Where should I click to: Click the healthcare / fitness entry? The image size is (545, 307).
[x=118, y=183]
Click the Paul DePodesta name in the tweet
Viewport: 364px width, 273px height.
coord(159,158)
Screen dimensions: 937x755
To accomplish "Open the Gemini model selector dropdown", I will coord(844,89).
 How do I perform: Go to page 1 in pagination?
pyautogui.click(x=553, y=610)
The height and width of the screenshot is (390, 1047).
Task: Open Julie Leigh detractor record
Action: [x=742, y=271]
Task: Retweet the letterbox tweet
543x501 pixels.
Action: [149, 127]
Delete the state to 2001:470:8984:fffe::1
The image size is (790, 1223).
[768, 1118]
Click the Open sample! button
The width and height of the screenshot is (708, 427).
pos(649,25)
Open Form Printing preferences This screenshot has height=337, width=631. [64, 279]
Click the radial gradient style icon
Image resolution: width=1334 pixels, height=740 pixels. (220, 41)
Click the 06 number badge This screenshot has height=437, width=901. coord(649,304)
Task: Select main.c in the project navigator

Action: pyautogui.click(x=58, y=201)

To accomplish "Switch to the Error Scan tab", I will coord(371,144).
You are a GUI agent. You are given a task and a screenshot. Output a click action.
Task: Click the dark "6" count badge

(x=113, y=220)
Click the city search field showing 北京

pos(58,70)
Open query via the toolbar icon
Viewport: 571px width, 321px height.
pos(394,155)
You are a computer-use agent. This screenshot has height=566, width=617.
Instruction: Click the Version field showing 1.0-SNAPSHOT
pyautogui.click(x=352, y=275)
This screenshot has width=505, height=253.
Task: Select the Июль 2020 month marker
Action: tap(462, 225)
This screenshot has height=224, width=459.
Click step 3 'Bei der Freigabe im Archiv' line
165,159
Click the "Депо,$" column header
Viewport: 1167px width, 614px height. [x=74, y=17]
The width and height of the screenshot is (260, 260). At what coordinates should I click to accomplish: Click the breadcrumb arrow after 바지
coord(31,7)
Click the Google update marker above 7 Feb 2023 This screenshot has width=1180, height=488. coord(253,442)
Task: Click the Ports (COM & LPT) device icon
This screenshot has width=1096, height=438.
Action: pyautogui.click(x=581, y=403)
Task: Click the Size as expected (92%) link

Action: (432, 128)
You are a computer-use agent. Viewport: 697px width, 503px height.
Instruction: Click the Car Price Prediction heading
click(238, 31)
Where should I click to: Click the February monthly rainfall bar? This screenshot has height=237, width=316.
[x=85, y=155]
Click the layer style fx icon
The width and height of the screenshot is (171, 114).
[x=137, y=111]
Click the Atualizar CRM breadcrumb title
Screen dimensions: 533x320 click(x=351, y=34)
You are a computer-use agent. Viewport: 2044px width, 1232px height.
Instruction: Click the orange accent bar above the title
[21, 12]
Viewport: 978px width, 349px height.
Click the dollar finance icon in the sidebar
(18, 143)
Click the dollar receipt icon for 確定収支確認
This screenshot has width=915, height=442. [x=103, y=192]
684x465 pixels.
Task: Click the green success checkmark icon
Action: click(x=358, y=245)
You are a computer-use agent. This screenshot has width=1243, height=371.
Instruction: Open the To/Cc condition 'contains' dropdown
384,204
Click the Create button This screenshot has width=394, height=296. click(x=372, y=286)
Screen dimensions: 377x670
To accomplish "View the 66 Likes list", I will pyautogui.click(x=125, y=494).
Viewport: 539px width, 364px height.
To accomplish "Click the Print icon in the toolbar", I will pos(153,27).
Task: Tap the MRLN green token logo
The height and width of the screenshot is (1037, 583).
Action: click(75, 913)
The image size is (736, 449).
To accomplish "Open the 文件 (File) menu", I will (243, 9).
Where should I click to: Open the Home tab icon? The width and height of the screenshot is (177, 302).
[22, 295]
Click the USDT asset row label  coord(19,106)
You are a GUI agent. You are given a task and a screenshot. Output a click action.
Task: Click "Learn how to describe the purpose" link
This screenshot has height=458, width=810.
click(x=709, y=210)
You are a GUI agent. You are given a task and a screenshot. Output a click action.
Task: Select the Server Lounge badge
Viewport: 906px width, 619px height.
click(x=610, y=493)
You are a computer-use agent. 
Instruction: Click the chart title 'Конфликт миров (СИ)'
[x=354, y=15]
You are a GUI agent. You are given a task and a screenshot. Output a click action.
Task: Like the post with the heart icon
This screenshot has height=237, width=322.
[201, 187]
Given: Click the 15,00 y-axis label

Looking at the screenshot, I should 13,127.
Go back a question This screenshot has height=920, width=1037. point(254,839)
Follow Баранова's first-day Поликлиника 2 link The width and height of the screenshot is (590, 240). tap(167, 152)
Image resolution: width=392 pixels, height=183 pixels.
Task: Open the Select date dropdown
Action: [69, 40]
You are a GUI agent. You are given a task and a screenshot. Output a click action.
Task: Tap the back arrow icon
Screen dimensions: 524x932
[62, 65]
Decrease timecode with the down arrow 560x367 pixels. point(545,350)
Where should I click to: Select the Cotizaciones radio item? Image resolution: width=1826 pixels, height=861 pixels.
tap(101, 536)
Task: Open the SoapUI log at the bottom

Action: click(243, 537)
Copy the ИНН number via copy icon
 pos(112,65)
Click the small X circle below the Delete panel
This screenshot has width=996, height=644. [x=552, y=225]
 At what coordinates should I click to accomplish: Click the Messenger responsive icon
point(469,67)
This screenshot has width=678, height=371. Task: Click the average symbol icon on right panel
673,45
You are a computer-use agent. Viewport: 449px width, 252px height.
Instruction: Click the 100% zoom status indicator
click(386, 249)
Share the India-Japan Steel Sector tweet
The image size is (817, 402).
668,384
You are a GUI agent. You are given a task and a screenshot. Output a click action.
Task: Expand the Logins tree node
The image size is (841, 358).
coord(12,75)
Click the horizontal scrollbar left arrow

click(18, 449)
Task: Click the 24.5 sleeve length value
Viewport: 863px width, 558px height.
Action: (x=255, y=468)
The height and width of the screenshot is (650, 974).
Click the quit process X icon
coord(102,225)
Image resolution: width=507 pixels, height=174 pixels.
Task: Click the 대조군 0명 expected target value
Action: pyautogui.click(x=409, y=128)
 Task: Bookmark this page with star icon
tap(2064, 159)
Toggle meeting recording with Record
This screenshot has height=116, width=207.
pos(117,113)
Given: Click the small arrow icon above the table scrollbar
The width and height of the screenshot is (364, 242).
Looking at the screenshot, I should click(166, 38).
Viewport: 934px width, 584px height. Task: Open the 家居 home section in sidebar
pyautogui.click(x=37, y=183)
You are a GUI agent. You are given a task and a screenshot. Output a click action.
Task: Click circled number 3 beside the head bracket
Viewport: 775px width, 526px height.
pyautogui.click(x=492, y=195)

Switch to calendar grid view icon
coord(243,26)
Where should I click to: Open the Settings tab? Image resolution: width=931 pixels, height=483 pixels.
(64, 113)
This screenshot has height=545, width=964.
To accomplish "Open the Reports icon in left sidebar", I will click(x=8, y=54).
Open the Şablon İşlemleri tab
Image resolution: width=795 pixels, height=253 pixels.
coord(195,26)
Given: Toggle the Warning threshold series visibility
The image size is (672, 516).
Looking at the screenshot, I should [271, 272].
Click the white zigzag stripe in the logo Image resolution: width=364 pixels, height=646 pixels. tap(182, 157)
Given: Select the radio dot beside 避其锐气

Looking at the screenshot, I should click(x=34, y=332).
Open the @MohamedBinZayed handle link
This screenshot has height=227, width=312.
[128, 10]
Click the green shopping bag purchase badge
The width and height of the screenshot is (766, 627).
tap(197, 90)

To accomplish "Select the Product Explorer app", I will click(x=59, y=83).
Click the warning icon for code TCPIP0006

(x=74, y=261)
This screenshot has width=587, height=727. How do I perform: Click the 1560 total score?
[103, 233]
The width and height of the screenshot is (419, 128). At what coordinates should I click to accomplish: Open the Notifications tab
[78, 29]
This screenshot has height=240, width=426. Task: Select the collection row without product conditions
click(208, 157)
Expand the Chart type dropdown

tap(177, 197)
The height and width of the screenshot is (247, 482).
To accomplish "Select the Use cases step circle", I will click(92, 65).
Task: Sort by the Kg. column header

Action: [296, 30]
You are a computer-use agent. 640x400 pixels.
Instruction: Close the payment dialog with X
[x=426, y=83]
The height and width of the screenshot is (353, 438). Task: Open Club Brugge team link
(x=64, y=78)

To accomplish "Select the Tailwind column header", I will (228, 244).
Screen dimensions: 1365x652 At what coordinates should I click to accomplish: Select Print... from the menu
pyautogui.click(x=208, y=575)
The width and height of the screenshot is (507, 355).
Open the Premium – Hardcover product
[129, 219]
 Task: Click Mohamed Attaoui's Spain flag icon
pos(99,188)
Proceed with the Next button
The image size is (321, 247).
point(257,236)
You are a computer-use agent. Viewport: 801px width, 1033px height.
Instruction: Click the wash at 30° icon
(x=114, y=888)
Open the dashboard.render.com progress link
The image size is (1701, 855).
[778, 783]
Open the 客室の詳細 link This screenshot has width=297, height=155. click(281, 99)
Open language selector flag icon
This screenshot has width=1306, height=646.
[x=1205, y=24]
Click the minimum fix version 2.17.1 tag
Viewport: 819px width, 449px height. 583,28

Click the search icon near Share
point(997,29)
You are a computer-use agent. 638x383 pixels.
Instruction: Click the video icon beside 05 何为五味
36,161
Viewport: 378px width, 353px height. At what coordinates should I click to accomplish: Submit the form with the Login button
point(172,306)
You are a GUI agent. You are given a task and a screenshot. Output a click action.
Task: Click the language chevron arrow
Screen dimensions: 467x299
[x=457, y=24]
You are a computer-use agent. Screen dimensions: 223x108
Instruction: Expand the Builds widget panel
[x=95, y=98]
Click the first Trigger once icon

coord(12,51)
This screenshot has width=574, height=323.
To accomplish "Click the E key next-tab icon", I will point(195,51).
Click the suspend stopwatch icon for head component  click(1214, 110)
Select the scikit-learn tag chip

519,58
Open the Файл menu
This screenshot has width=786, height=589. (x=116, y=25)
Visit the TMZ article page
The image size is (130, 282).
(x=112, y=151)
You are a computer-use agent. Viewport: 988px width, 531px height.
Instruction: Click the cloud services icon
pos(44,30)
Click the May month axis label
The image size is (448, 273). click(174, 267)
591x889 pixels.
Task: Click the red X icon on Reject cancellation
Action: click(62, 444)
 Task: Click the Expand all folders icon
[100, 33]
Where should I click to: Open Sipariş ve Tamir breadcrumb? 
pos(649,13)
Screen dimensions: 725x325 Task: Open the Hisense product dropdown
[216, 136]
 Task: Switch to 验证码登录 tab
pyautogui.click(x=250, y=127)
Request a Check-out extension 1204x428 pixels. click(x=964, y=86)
————
In the data above, repeat exactly each line from the first through the line that contains "This screenshot has height=224, width=459.", and give nothing else.

◆ Task answer ◆
Where should I click to: Click the healthcare / fitness entry? The image size is (545, 307).
[x=118, y=183]
Click the Paul DePodesta name in the tweet
Viewport: 364px width, 273px height.
coord(159,158)
Screen dimensions: 937x755
To accomplish "Open the Gemini model selector dropdown", I will coord(844,89).
 How do I perform: Go to page 1 in pagination?
pyautogui.click(x=553, y=610)
The height and width of the screenshot is (390, 1047).
Task: Open Julie Leigh detractor record
Action: [x=742, y=271]
Task: Retweet the letterbox tweet
543x501 pixels.
Action: [149, 127]
Delete the state to 2001:470:8984:fffe::1
The image size is (790, 1223).
[768, 1118]
Click the Open sample! button
The width and height of the screenshot is (708, 427).
pos(649,25)
Open Form Printing preferences This screenshot has height=337, width=631. [64, 279]
Click the radial gradient style icon
Image resolution: width=1334 pixels, height=740 pixels. (220, 41)
Click the 06 number badge This screenshot has height=437, width=901. coord(649,304)
Task: Select main.c in the project navigator

Action: pyautogui.click(x=58, y=201)

To accomplish "Switch to the Error Scan tab", I will coord(371,144).
You are a GUI agent. You are given a task and a screenshot. Output a click action.
Task: Click the dark "6" count badge

(x=113, y=220)
Click the city search field showing 北京

pos(58,70)
Open query via the toolbar icon
Viewport: 571px width, 321px height.
pos(394,155)
You are a computer-use agent. This screenshot has height=566, width=617.
Instruction: Click the Version field showing 1.0-SNAPSHOT
pyautogui.click(x=352, y=275)
This screenshot has width=505, height=253.
Task: Select the Июль 2020 month marker
Action: tap(462, 225)
This screenshot has height=224, width=459.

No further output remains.